* [Task instructions] Reproduce the closing run of lines below verbatim, from the line that contains "Image resolution: width=711" up to and including the final line.

[Stored data]
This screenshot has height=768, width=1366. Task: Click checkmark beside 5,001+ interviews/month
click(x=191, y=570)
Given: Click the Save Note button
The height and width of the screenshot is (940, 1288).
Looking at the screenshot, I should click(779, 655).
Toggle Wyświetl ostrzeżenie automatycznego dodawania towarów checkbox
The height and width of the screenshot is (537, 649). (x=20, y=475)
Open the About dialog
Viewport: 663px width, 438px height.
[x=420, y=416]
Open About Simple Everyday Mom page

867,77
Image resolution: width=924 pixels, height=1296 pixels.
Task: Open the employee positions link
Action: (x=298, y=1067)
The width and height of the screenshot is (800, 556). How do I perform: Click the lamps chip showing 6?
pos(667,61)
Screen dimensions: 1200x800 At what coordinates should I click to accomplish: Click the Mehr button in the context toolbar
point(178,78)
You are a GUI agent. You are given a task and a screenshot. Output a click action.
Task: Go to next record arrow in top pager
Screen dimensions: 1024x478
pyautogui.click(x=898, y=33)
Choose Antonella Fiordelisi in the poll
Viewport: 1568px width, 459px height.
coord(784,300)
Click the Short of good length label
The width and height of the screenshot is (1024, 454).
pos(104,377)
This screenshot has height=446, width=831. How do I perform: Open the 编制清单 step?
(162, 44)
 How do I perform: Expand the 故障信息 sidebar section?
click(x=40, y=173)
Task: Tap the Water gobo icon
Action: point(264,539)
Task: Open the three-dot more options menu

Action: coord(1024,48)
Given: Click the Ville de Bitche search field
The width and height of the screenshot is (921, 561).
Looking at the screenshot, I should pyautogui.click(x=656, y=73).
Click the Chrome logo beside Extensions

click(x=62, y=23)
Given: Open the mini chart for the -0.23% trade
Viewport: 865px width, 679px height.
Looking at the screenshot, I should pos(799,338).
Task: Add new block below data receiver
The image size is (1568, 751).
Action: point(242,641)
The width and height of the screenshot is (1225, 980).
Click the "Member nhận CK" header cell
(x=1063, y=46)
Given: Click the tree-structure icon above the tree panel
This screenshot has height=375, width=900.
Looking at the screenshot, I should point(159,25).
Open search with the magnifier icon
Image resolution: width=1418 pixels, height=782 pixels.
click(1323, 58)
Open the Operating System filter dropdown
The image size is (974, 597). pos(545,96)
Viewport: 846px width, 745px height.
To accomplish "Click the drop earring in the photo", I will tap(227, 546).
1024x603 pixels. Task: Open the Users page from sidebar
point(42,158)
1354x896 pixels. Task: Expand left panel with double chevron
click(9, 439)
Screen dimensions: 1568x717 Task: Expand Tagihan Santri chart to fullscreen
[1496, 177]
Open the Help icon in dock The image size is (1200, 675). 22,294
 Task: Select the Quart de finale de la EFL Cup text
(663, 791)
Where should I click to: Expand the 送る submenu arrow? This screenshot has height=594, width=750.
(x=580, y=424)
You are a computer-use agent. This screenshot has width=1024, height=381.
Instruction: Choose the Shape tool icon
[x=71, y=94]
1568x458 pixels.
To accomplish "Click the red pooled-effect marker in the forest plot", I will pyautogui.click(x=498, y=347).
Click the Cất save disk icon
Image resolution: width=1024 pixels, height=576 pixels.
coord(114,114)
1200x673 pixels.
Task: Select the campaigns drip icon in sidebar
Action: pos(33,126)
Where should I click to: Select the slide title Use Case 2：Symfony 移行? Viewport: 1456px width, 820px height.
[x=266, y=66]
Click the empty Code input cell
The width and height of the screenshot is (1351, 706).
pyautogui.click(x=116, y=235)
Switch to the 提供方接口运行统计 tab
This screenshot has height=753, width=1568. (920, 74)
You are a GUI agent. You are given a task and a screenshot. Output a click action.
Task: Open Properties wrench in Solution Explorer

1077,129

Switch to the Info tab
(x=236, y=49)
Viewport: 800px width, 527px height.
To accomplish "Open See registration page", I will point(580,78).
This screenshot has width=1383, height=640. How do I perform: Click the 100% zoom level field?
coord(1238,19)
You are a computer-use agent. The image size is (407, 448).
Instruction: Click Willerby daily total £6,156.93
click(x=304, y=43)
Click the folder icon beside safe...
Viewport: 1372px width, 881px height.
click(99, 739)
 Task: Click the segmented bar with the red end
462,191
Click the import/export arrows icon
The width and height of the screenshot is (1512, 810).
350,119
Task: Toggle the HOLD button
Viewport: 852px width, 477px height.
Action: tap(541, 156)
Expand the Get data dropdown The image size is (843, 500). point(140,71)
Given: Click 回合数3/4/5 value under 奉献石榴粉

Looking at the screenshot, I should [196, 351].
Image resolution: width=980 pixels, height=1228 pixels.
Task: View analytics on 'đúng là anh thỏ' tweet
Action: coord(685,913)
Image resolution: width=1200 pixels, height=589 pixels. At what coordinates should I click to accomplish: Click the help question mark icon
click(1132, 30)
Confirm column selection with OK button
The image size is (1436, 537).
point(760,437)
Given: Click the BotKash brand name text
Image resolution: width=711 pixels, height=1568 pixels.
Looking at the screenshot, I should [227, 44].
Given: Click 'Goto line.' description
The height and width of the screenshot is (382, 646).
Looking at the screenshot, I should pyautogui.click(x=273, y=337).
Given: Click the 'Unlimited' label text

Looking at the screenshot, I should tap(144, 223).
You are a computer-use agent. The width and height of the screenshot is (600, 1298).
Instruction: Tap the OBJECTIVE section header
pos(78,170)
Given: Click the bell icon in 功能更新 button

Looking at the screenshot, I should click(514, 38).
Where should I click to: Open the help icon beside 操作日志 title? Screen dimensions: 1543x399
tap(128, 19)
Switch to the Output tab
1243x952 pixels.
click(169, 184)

* [Result]
Image resolution: width=711 pixels, height=1568 pixels.
Looking at the screenshot, I should [227, 44].
Given: Click 'Goto line.' description
The height and width of the screenshot is (382, 646).
Looking at the screenshot, I should pyautogui.click(x=273, y=337).
Given: Click the 'Unlimited' label text

Looking at the screenshot, I should tap(144, 223).
You are a computer-use agent. The width and height of the screenshot is (600, 1298).
Instruction: Tap the OBJECTIVE section header
pos(78,170)
Given: Click the bell icon in 功能更新 button

Looking at the screenshot, I should click(514, 38).
Where should I click to: Open the help icon beside 操作日志 title? Screen dimensions: 1543x399
tap(128, 19)
Switch to the Output tab
1243x952 pixels.
click(169, 184)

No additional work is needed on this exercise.